I was surprised to see how many of these applications support Prometheus metrics out of the box. CouchDB has an endpoint for Prometheus at /_node/_local/_prometheus, PowerDNS has its own Prometheus endpoint via its built in web server, Prometheus-net exists with built-in support for ASP.NET, for nginx there is nginx-prometheus-exporter, and lastly there is Node Exporter for system metrics. I set up my Prometheus and Grafana stack on my main instance in New York from BuyVM, which I added an extra gigabyte of RAM for, and set all Prometheus data to be put on a 250GB Storage Slab.

It’s easy to combine all of these metrics and get a nice overview dashboard, as well as more focused dashboards for each specific service.

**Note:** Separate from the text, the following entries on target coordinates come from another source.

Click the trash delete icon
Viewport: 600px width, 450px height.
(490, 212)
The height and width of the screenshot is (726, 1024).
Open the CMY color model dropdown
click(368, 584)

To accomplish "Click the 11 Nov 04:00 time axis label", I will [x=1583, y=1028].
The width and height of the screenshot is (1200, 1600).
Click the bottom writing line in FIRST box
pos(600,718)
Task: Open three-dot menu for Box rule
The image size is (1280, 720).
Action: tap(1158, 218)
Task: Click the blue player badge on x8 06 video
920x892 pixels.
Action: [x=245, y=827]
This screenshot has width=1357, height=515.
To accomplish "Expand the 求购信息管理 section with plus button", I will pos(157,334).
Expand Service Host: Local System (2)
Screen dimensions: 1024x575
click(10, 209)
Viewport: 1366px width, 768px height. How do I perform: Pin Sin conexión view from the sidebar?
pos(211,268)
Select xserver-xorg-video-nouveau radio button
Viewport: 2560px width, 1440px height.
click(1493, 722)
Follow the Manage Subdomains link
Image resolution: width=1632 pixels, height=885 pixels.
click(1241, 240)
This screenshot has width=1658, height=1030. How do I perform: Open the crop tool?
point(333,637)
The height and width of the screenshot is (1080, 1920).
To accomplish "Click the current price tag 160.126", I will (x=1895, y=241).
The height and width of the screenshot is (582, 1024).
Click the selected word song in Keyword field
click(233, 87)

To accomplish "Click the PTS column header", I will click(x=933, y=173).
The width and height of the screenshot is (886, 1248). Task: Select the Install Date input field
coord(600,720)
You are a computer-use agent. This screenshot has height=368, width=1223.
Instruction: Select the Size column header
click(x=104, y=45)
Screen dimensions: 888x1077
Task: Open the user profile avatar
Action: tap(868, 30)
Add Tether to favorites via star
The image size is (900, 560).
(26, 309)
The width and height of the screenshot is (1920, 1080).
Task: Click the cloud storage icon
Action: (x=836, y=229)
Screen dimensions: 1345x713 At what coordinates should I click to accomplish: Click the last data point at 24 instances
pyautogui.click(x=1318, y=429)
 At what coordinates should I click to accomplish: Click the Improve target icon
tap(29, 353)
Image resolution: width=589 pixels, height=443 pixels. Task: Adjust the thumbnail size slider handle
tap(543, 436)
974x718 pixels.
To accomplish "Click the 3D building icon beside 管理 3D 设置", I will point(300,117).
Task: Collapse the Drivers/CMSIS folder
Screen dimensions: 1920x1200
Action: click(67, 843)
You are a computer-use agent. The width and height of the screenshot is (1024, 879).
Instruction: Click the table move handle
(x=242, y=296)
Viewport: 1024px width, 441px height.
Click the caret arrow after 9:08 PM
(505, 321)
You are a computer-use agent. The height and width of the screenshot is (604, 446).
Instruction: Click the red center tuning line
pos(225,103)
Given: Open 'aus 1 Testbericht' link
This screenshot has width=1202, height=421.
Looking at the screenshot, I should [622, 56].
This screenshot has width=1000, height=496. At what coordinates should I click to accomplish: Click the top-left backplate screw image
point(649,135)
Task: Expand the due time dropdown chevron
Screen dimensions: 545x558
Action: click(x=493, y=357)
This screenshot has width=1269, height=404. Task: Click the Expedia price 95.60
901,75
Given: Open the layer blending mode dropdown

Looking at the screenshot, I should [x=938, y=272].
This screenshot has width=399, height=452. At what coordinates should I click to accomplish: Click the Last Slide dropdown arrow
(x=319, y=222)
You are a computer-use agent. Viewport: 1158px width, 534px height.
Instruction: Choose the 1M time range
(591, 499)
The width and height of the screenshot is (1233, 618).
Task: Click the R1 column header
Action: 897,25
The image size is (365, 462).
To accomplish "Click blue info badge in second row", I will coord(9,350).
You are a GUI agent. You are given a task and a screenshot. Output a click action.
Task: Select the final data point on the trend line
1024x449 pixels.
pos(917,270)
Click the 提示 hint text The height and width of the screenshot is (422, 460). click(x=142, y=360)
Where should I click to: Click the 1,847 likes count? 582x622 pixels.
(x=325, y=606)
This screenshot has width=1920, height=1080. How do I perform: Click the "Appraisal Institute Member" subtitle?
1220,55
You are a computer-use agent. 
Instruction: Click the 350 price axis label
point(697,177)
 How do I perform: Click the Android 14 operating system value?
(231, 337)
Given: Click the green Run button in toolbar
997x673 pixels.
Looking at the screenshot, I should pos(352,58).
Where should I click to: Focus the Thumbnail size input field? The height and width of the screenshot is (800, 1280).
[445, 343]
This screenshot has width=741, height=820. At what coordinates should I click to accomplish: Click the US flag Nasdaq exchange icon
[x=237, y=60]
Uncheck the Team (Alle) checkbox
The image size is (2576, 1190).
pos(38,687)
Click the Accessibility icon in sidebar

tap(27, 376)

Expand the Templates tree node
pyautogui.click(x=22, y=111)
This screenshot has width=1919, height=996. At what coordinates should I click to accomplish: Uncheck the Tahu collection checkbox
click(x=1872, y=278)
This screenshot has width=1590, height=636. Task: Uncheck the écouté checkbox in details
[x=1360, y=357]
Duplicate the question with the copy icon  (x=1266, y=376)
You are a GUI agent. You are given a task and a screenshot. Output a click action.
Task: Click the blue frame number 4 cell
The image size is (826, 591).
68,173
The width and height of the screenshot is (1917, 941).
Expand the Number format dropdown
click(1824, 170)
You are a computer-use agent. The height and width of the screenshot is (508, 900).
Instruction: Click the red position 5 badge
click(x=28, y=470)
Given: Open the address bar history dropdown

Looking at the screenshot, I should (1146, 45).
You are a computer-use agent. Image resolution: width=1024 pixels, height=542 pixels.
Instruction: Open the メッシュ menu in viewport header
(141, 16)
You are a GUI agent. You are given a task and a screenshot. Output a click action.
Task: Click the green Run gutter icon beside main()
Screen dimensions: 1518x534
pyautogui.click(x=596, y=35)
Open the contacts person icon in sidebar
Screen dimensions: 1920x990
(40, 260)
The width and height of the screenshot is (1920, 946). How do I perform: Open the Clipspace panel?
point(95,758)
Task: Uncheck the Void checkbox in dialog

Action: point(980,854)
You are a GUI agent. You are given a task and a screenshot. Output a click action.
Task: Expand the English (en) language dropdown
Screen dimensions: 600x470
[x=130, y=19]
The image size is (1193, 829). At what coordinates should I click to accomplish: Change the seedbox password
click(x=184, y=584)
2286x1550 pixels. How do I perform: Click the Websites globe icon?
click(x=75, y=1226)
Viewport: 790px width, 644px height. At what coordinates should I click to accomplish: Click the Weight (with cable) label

I also used Datadog for remote monitoring of the website and the Authoritative DNS and Sentry for error reporting.

Overview dashboard
Bigger picture

Finishing Notes #

The Main server for handling new uploads/deployments and requests is open source at https://github.com/Tyler-OBrien/CouchDB-Pages

The PowerDNS Remote Backend for CouchDB is at https://github.com/Tyler-OBrien/PowerDNS-Authoritative-CouchDB-Backend

This website with automatic deployments via CouchDB Pages can be found at https://github.com/Tyler-OBrien/Personal-Website-CouchDB-Pages

Building this was fun, CouchDB is graceful with its setup and responses, and is fun to build around. Continuous Delivery/Integration can be set up quite easily with the CLI tool. This setup has a surprisingly small footprint. The only thing I worry about is the loss of one location causing regional issues that would be hard to verify, Datadog helps a bit with its many locations, but not entirely.

Update: tobrien.dev is now the home of this, instead of tobrien.me.